しかし、一方で生まれたものはオタク的なるもの、
すなわち、それまでの国民的、家庭的なるものとは一線を画し
みんながわからないけど、わかる者同士は通じ合う話題で、
これはまさに「島宇宙化」(宮台)です。

ここで女性アイドルを例に取れば、
国民的な美空ひばりから、家庭的な山口百恵になり、
そしてオタク的な、おにゃん子クラブ、モーニング娘。、と
時代は推移してきたわけです。
しかし、このモー娘。はモーオタと言われるように
当初はモーニング娘。ファンはキモイ存在でした。
少なくとも、2001年頃の辻・加護の加入までは。

ただ、今のモーオタの評価はどうなんでしょうかね。
実際に身近に最近はそういう人がいないのでよくわかりませんが
少なくとも、キモイとは言われなくなったんじゃないでしょうか。
社会的転機は、「電車男」ブームかもしれません。
電車男」によって、オタクはそれまでのようなキモイ存在から
より一般的な存在に変化したように思います。
すなわち、それまでオタクなのにオタクと自称しなかった人が
この「電車男」ブームを機に、
次々と「自分はオタクである。」とカミングアウトし始めたのです。
オタク的な人に対して、キモイ存在としてのオタクから、
ここに見事に一般的存在としてのAボーイへと
社会的な扱いが変わったのです。

------------------------

演習問題:
**a)** 次の(i)〜(iii)がそれぞれ原文抜粋の内容と合致するか、はい・いいえで答え、判断の根拠となる原文抜粋の語句をそのまま引用してください。(i) 美空ひばりは家庭的なアイドルの例として挙げられている。(ii) モーニング娘。のファンは当初キモイ存在だったとされている。(iii) 社会的転機として「電車男」ブームが挙げられている。
**b)** 記録データのうち、"741) label: CCPA"を含む行から"415, 913, 424)"を含む行までを、列名 query と result の2列CSVとして出力してください。1行につき1レコードとし、各フィールドは引用符で囲み、改行は空白に置き換えてください。

------------------------

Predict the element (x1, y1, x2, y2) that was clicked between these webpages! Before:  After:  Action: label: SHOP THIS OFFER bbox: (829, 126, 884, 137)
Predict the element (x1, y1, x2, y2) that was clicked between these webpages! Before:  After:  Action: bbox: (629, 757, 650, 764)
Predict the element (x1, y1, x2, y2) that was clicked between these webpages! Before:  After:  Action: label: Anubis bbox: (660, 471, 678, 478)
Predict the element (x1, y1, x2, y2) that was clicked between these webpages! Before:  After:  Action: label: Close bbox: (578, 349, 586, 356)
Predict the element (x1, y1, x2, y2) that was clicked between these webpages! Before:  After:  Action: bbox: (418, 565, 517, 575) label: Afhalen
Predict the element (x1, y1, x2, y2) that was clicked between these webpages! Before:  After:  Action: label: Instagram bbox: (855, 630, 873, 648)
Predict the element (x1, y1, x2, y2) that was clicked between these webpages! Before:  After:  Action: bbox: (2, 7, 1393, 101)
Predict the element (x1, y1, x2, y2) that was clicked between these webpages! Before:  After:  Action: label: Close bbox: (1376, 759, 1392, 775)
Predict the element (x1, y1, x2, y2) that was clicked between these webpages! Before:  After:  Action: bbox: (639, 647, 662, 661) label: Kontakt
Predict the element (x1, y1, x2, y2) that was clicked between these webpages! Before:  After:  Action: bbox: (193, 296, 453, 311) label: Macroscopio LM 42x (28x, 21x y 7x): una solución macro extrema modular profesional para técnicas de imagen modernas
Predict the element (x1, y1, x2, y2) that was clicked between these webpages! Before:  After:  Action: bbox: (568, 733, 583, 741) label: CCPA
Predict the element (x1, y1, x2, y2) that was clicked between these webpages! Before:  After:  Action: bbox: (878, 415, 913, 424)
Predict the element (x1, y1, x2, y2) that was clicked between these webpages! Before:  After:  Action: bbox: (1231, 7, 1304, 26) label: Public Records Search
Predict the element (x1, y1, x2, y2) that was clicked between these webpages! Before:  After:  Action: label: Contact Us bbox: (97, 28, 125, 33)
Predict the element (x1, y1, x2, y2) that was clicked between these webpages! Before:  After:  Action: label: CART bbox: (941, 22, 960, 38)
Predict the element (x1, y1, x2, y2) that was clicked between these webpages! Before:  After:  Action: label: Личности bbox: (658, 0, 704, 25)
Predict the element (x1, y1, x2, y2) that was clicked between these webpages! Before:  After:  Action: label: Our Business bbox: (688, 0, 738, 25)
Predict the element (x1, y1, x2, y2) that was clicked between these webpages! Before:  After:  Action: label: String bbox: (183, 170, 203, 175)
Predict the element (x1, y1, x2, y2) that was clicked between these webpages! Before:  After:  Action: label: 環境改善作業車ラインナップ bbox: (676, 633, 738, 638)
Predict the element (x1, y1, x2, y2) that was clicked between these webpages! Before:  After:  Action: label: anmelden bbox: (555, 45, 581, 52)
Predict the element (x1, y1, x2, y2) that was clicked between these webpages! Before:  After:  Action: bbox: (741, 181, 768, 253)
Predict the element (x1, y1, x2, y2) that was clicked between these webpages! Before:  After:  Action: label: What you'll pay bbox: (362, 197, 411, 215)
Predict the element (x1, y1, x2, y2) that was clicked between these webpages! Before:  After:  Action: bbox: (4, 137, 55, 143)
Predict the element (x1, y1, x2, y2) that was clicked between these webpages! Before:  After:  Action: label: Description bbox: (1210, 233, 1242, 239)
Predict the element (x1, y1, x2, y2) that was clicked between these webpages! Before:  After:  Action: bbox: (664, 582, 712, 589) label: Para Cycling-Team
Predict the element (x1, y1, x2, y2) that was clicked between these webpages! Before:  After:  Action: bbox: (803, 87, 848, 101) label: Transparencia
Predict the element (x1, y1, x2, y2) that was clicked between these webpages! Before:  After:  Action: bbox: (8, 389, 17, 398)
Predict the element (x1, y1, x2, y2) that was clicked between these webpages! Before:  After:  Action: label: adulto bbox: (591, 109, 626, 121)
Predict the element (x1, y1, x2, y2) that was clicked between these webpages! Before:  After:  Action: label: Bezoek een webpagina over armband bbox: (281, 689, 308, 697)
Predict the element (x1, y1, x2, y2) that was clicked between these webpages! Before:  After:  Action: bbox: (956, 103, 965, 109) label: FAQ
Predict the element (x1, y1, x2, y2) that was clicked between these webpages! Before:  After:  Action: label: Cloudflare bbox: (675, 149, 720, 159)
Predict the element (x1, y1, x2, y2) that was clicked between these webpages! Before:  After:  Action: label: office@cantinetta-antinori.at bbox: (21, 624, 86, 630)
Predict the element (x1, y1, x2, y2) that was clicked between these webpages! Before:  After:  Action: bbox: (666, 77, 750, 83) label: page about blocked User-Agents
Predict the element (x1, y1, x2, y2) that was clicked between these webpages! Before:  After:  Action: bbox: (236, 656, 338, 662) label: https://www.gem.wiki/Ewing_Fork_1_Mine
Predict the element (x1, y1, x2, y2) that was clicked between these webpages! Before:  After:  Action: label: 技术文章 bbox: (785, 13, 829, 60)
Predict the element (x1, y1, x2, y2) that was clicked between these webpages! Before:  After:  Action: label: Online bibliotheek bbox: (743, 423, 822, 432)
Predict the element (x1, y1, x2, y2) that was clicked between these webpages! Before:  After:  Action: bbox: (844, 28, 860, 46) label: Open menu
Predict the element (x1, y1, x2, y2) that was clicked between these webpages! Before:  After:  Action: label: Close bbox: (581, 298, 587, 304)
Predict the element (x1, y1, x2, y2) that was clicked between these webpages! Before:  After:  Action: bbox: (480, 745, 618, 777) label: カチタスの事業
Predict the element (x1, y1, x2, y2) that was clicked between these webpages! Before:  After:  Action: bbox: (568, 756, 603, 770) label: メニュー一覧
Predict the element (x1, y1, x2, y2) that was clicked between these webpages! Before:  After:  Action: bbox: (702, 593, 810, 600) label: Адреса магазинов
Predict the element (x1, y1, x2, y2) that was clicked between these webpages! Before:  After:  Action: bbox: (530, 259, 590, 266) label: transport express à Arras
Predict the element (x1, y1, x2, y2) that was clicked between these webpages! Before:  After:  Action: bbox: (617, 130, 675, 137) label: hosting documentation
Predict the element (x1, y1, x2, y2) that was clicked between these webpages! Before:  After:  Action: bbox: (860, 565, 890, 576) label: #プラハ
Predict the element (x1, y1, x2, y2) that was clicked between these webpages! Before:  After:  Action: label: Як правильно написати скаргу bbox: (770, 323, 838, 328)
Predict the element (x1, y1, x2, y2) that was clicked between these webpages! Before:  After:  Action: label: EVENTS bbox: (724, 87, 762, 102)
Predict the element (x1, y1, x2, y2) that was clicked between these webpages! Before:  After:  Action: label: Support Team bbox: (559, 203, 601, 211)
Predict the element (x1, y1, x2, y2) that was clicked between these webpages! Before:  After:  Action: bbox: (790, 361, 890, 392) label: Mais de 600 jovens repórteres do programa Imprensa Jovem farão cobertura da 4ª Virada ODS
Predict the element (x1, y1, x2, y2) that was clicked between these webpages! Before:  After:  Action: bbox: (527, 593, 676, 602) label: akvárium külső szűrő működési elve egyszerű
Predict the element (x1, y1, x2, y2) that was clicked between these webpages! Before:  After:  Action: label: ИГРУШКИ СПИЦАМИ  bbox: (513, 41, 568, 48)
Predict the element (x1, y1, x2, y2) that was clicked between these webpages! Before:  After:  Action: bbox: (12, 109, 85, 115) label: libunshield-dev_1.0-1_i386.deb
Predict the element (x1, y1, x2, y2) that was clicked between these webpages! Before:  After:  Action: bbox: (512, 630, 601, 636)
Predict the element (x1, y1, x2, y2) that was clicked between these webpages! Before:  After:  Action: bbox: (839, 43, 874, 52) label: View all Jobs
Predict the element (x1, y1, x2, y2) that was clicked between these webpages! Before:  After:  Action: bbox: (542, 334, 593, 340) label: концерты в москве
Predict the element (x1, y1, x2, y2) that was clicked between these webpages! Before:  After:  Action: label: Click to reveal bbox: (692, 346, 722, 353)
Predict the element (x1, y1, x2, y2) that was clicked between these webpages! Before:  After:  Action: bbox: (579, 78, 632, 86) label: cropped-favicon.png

------------------------

演習問題の解答:
**a)**
(i) いいえ:「国民的な美空ひばりから、家庭的な山口百恵になり、」
(ii) はい:「当初はモーニング娘。ファンはキモイ存在でした。」
(iii) はい:「社会的転機は、「電車男」ブームかもしれません。」

**b)**
query,result
"Predict the element (x1, y1, x2, y2) that was clicked between these webpages! Before:  After:","Action: bbox: (568, 733, 583, 741) label: CCPA"
"Predict the element (x1, y1, x2, y2) that was clicked between these webpages! Before:  After:","Action: bbox: (878, 415, 913, 424)"